I'll just mention one more scene in passing, as an illustration of the point. Peggy Ashcroft, as Mrs. Moore, probably best known as the sympathetic and abused farmer's wife in "The Thirty Nine Steps", has met Alec Guiness, as Godbole, the Hindu teacher, only once, and then briefly. But after she leaves, Godbole casually refers to her as "an old soul," in the Hindu sense of one who has led many previous lives. And that's it. They don't meet again. Until an hour of two of screen time later, when Ashcroft leaves India, unaccompanied. As the train pulls slowly out of the station, she stares at the silhouette of a figure that appears on the platform and performs an elaborate ritual salute to Ashcroft. A quick closeup shows us that the figure is Godbole. The scene comes as a complete surprise. It is like watching the interplay between the ghosts of two separate cultures.

I don't know if I should have used that trope because it reminds me of a Samoan friend who found himself hitch-hiking alone at night on an Arizona highway. He was terrified of ghosts. Not Samoan ghosts, because they were back in Samoa. And not American ghosts because he could speak their language. It was the prospect of Indian ghosts that frightened him because he had no idea of what to say! Sorry.

Basically, I guess, in this story we find it almost impossible to doubt the innocence of Dr. Aziz. He's as eager to please as a child. But we have good reason to doubt Judy Davis as Adela Qwested. She isn't exactly sexually liberated, a good stiff clean English woman. When she visits a deserted temple with Kama Sutra sorts of erotic bas reliefs, her presence seems to get the resident monkeys perturbed and they screech at her until she leaves in a near panic. The film also indicates in subtle ways her attraction to Dr. Aziz. (She appears to sweat a lot when she's alone with him.) Of course he has no idea of what's going on.

The rape accusation dissolves in court, along with the dust caking the courtroom skylight as the monsoon rains begin.
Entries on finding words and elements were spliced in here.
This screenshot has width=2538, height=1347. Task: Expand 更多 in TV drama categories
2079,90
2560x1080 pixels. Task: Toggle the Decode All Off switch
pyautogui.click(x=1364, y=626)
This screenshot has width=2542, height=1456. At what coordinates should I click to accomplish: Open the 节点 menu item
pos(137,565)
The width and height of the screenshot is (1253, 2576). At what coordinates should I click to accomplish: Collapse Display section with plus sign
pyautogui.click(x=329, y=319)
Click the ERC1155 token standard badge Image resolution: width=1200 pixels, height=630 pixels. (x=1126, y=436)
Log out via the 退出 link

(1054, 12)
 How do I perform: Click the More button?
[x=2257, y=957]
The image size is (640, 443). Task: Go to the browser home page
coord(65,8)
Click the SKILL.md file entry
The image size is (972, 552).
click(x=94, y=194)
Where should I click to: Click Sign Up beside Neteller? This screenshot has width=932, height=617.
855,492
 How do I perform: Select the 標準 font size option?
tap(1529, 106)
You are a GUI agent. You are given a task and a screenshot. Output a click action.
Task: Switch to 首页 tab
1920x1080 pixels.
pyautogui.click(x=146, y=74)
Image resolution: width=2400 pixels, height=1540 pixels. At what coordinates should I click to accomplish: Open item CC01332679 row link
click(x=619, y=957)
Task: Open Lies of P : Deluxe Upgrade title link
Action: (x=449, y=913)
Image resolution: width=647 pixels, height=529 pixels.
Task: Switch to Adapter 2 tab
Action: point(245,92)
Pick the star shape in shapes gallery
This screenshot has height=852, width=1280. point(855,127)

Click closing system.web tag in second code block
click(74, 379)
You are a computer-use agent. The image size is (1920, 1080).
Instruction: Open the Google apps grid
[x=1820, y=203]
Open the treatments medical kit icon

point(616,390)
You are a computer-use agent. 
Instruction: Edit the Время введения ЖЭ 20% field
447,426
The English go back to England. Dr. Aziz remains bitter because his reputation is totally shot, until the end when he transcends his anger. As Godbole has been saying, "None of it matters in the long run anyway." Of course he's thinking of the really LONG long run.

The British colonials try to railroad a person of color into jail, and they fail. The theme is a familiar one to most American viewers, I would imagine, except that in American movies they don't always fail. The ending is sad but sweet and a little uplifting too, as the events at the Marabar Caves and the subsequent trial recede into the past. Time wounds all heels, they say, but there aren't any heels in this movie, except a few British racist snobs, who aren't really evil, just products of their age, as are we all. The raucous celebration of the Indians after the trial, what with the fireworks and all, are a little disturbing in light of the wars yet to come between the Hindus of India and the Moslems of Pakistan. It goes without saying that those who knew nothing of the affair -- the Indians who believe Aziz to be innocent and the British who believe him guilty -- are both guilty themselves.

I kind of miss David Lean, as long as I never had to work for him. See this movie and relax and enjoy it.